## DATA FOR THIS EXERCISE:
★ ★ ★ ★ ★
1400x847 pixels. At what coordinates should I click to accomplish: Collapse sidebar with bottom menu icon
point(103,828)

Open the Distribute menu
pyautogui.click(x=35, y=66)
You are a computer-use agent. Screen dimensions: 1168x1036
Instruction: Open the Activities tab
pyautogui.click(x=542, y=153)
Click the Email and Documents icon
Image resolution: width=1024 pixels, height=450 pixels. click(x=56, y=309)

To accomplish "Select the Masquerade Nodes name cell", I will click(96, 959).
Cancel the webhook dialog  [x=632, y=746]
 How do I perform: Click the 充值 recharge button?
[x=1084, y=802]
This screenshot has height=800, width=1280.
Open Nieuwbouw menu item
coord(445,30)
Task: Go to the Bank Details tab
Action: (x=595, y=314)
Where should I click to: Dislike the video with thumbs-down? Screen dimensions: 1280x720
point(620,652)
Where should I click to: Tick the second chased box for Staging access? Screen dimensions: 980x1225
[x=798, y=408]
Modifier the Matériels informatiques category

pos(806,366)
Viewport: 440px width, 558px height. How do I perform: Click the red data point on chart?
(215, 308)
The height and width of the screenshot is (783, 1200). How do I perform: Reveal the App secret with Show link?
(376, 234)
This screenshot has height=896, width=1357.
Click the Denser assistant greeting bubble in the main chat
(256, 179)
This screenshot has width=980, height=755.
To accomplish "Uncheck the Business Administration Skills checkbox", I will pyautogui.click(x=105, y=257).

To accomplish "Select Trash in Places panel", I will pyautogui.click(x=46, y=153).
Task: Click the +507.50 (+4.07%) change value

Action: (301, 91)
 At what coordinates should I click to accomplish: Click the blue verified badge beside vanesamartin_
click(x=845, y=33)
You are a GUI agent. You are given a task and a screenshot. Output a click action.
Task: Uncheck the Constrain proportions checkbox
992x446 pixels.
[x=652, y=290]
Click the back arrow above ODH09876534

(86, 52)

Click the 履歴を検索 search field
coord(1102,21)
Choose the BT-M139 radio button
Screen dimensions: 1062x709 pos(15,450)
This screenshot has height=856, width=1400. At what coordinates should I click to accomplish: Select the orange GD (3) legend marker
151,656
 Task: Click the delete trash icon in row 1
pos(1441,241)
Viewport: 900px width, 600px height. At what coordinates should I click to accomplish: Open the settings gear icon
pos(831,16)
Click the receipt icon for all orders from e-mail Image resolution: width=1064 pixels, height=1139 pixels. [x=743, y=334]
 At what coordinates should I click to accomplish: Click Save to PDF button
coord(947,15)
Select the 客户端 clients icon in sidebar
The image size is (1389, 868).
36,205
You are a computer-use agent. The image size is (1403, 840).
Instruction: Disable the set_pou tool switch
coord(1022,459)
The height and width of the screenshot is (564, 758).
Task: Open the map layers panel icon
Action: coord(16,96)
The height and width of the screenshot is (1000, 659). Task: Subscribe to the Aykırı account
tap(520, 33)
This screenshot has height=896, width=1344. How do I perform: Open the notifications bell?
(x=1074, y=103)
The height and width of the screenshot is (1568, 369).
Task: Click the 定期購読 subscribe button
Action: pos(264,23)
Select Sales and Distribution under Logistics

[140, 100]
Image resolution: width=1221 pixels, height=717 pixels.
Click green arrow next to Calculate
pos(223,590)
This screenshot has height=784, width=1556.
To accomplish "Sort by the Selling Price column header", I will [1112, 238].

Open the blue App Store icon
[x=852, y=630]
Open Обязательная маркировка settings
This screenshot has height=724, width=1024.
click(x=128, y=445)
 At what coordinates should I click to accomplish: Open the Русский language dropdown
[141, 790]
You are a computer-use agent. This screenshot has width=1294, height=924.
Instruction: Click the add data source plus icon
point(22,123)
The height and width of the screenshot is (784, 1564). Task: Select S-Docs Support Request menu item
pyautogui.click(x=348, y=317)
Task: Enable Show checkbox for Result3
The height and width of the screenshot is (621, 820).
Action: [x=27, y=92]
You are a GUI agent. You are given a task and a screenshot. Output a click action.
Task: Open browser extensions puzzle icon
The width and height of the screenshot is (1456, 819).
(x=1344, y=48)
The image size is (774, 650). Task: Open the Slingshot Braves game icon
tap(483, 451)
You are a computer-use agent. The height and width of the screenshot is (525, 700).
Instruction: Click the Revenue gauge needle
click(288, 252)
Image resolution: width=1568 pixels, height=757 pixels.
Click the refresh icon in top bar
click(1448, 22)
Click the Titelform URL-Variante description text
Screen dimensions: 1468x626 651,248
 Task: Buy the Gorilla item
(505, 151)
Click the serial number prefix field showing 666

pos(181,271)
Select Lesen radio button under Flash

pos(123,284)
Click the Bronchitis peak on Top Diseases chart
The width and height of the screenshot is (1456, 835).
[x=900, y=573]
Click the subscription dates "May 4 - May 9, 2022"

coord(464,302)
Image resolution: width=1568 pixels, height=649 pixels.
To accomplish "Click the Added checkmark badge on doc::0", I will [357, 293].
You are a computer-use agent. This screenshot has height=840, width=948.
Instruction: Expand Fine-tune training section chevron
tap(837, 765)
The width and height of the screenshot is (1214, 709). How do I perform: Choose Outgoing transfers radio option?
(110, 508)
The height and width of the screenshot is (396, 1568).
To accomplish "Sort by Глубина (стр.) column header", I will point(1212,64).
★ ★ ★ ★ ★
Reproduce the entire listing above, line for line, with no changes.

1400x847 pixels. At what coordinates should I click to accomplish: Collapse sidebar with bottom menu icon
point(103,828)

Open the Distribute menu
pyautogui.click(x=35, y=66)
You are a computer-use agent. Screen dimensions: 1168x1036
Instruction: Open the Activities tab
pyautogui.click(x=542, y=153)
Click the Email and Documents icon
Image resolution: width=1024 pixels, height=450 pixels. click(x=56, y=309)

To accomplish "Select the Masquerade Nodes name cell", I will click(96, 959).
Cancel the webhook dialog  [x=632, y=746]
 How do I perform: Click the 充值 recharge button?
[x=1084, y=802]
This screenshot has height=800, width=1280.
Open Nieuwbouw menu item
coord(445,30)
Task: Go to the Bank Details tab
Action: (x=595, y=314)
Where should I click to: Dislike the video with thumbs-down? Screen dimensions: 1280x720
point(620,652)
Where should I click to: Tick the second chased box for Staging access? Screen dimensions: 980x1225
[x=798, y=408]
Modifier the Matériels informatiques category

pos(806,366)
Viewport: 440px width, 558px height. How do I perform: Click the red data point on chart?
(215, 308)
The height and width of the screenshot is (783, 1200). How do I perform: Reveal the App secret with Show link?
(376, 234)
This screenshot has height=896, width=1357.
Click the Denser assistant greeting bubble in the main chat
(256, 179)
This screenshot has width=980, height=755.
To accomplish "Uncheck the Business Administration Skills checkbox", I will pyautogui.click(x=105, y=257).

To accomplish "Select Trash in Places panel", I will pyautogui.click(x=46, y=153).
Task: Click the +507.50 (+4.07%) change value

Action: (301, 91)
 At what coordinates should I click to accomplish: Click the blue verified badge beside vanesamartin_
click(x=845, y=33)
You are a GUI agent. You are given a task and a screenshot. Output a click action.
Task: Uncheck the Constrain proportions checkbox
992x446 pixels.
[x=652, y=290]
Click the back arrow above ODH09876534

(86, 52)

Click the 履歴を検索 search field
coord(1102,21)
Choose the BT-M139 radio button
Screen dimensions: 1062x709 pos(15,450)
This screenshot has height=856, width=1400. At what coordinates should I click to accomplish: Select the orange GD (3) legend marker
151,656
 Task: Click the delete trash icon in row 1
pos(1441,241)
Viewport: 900px width, 600px height. At what coordinates should I click to accomplish: Open the settings gear icon
pos(831,16)
Click the receipt icon for all orders from e-mail Image resolution: width=1064 pixels, height=1139 pixels. [x=743, y=334]
 At what coordinates should I click to accomplish: Click Save to PDF button
coord(947,15)
Select the 客户端 clients icon in sidebar
The image size is (1389, 868).
36,205
You are a computer-use agent. The image size is (1403, 840).
Instruction: Disable the set_pou tool switch
coord(1022,459)
The height and width of the screenshot is (564, 758).
Task: Open the map layers panel icon
Action: coord(16,96)
The height and width of the screenshot is (1000, 659). Task: Subscribe to the Aykırı account
tap(520, 33)
This screenshot has height=896, width=1344. How do I perform: Open the notifications bell?
(x=1074, y=103)
The height and width of the screenshot is (1568, 369).
Task: Click the 定期購読 subscribe button
Action: pos(264,23)
Select Sales and Distribution under Logistics

[140, 100]
Image resolution: width=1221 pixels, height=717 pixels.
Click green arrow next to Calculate
pos(223,590)
This screenshot has height=784, width=1556.
To accomplish "Sort by the Selling Price column header", I will [1112, 238].

Open the blue App Store icon
[x=852, y=630]
Open Обязательная маркировка settings
This screenshot has height=724, width=1024.
click(x=128, y=445)
 At what coordinates should I click to accomplish: Open the Русский language dropdown
[141, 790]
You are a computer-use agent. This screenshot has width=1294, height=924.
Instruction: Click the add data source plus icon
point(22,123)
The height and width of the screenshot is (784, 1564). Task: Select S-Docs Support Request menu item
pyautogui.click(x=348, y=317)
Task: Enable Show checkbox for Result3
The height and width of the screenshot is (621, 820).
Action: [x=27, y=92]
You are a GUI agent. You are given a task and a screenshot. Output a click action.
Task: Open browser extensions puzzle icon
The width and height of the screenshot is (1456, 819).
(x=1344, y=48)
The image size is (774, 650). Task: Open the Slingshot Braves game icon
tap(483, 451)
You are a computer-use agent. The height and width of the screenshot is (525, 700).
Instruction: Click the Revenue gauge needle
click(288, 252)
Image resolution: width=1568 pixels, height=757 pixels.
Click the refresh icon in top bar
click(1448, 22)
Click the Titelform URL-Variante description text
Screen dimensions: 1468x626 651,248
 Task: Buy the Gorilla item
(505, 151)
Click the serial number prefix field showing 666

pos(181,271)
Select Lesen radio button under Flash

pos(123,284)
Click the Bronchitis peak on Top Diseases chart
The width and height of the screenshot is (1456, 835).
[x=900, y=573]
Click the subscription dates "May 4 - May 9, 2022"

coord(464,302)
Image resolution: width=1568 pixels, height=649 pixels.
To accomplish "Click the Added checkmark badge on doc::0", I will [357, 293].
You are a computer-use agent. This screenshot has height=840, width=948.
Instruction: Expand Fine-tune training section chevron
tap(837, 765)
The width and height of the screenshot is (1214, 709). How do I perform: Choose Outgoing transfers radio option?
(110, 508)
The height and width of the screenshot is (396, 1568).
To accomplish "Sort by Глубина (стр.) column header", I will point(1212,64).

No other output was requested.